Question

Solve the given logarithmic equation.$$\ln x=\ln 5+\ln 9$$

Answer

**step1 Simplify the Right Side of the Equation**

The equation involves the sum of two natural logarithms on the right side. We can use the logarithm property that states the sum of logarithms is equal to the logarithm of the product of their arguments. This simplifies the right side into a single natural logarithm.

$$\ln a + \ln b = \ln (a \times b)$$

Applying this property to the given equation:

$$\ln 5 + \ln 9 = \ln (5 \times 9)$$

$$\ln (5 \times 9) = \ln 45$$

So the equation becomes:

$$\ln x = \ln 45$$

**step2 Solve for x**

Now that both sides of the equation are expressed as a single natural logarithm, we can equate their arguments. Since the natural logarithm function is one-to-one, if the logarithms of two quantities are equal, then the quantities themselves must be equal.

$$\text{If } \ln A = \ln B, \text{ then } A = B$$

Applying this principle to our equation:

$$\ln x = \ln 45$$

Therefore, the value of x is:

$$x = 45$$

Alternative answer

Answer: $x = 45$ Explain
This is a question about logarithm properties, especially how to combine "ln" terms when you're adding them. . The solving step is:

First, I looked at the right side of the equation: $\ln 5 + \ln 9$.
I remember learning a cool rule about logarithms (the "ln" thingys!) that when you add two of them, it's like multiplying the numbers inside. So, $\ln A + \ln B = \ln (A \times B)$.
Using this rule, $\ln 5 + \ln 9$ becomes $\ln (5 \times 9)$.
Then I just do the multiplication: $5 \times 9 = 45$.
So, the right side is $\ln 45$.
Now my whole equation looks like this: $\ln x = \ln 45$.
If the "ln" of $x$ is the same as the "ln" of $45$, then $x$ must be $45$!

Alternative answer

Answer: $x = 45$ Explain
This is a question about how to combine logarithms when you're adding them, and how to find a number if its logarithm is known . The solving step is:

1. First, let's look at the right side of the equation: $\ln 5 + \ln 9$.
2. I remember a cool trick with logarithms! When you add two logarithms together, it's like multiplying the numbers inside them. So, $\ln 5 + \ln 9$ is the same as $\ln (5 \times 9)$.
3. Next, I'll multiply the numbers: $5 \times 9 = 45$.
4. So now, the right side of our equation becomes $\ln 45$.
5. Our original equation was $\ln x = \ln 5 + \ln 9$, and now we've figured out that it's $\ln x = \ln 45$.
6. If the logarithm of $x$ is the same as the logarithm of $45$, then $x$ must be $45$! Easy peasy!

Alternative answer

Answer: $x=45$ Explain
This is a question about adding natural logarithms . The solving step is:

First, I remember a cool trick about logarithms: when you add two logarithms with the same base, it's like multiplying the numbers inside!
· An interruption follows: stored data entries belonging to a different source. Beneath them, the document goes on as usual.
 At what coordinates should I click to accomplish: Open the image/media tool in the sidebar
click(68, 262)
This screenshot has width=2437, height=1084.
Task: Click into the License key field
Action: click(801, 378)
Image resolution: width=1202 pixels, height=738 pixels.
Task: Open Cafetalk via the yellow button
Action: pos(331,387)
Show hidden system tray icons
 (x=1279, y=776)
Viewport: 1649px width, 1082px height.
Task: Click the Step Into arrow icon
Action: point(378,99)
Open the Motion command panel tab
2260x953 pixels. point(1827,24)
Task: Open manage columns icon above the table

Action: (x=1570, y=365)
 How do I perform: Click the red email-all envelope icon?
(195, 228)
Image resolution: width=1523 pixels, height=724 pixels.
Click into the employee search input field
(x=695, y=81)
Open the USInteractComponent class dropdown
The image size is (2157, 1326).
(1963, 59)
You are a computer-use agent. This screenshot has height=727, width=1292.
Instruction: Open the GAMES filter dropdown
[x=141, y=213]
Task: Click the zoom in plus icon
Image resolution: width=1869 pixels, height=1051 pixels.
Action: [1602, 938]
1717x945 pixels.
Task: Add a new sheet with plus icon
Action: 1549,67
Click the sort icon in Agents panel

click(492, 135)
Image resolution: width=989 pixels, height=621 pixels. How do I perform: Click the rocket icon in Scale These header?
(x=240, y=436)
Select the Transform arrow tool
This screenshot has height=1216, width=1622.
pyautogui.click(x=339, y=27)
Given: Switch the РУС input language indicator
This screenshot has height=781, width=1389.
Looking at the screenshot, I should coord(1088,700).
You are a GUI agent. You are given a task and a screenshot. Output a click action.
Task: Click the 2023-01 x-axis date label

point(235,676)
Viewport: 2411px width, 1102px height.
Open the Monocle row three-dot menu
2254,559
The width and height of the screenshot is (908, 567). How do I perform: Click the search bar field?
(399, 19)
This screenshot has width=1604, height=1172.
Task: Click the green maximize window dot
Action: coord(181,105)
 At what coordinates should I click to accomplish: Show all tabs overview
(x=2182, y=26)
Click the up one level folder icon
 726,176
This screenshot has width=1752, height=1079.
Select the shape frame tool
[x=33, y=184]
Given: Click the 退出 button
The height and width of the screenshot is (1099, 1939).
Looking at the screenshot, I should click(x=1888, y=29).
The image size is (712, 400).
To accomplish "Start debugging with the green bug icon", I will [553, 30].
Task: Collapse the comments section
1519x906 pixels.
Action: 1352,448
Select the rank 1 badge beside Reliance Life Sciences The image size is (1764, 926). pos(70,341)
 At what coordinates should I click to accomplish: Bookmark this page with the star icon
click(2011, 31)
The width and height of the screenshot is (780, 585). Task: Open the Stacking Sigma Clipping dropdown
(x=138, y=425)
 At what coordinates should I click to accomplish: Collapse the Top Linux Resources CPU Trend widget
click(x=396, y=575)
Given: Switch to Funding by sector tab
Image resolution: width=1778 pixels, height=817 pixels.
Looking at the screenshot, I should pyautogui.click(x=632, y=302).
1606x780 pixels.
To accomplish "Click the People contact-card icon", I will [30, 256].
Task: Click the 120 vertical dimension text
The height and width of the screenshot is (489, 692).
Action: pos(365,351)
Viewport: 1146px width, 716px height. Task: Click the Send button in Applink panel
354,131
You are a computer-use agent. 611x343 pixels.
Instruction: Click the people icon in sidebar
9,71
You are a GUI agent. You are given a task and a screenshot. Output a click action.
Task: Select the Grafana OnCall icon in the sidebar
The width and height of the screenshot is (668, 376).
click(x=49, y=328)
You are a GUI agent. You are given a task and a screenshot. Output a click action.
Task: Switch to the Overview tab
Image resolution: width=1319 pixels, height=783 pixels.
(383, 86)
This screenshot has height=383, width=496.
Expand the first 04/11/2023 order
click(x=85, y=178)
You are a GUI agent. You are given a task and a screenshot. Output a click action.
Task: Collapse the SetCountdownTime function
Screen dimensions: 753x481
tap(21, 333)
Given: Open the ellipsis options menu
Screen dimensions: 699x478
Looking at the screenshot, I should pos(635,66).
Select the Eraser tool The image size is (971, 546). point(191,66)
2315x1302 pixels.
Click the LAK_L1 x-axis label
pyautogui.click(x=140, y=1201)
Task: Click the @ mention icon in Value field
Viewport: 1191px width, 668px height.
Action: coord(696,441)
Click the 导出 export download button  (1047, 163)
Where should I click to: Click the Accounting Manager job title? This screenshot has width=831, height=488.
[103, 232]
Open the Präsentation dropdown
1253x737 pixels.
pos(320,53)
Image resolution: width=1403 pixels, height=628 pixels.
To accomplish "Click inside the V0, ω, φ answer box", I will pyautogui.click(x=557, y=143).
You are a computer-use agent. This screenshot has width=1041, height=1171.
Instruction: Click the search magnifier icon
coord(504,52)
So, $\ln A + \ln B$ is the same as $\ln (A \times B)$.

In our problem, we have $\ln 5 + \ln 9$. Using my trick, that's the same as $\ln (5 \times 9)$.

Next, I just do the multiplication: $5 \times 9 = 45$.

So now the equation looks like $\ln x = \ln 45$.

Since both sides have "ln" and they are equal, it means the numbers inside must be the same! So, $x$ has to be $45$.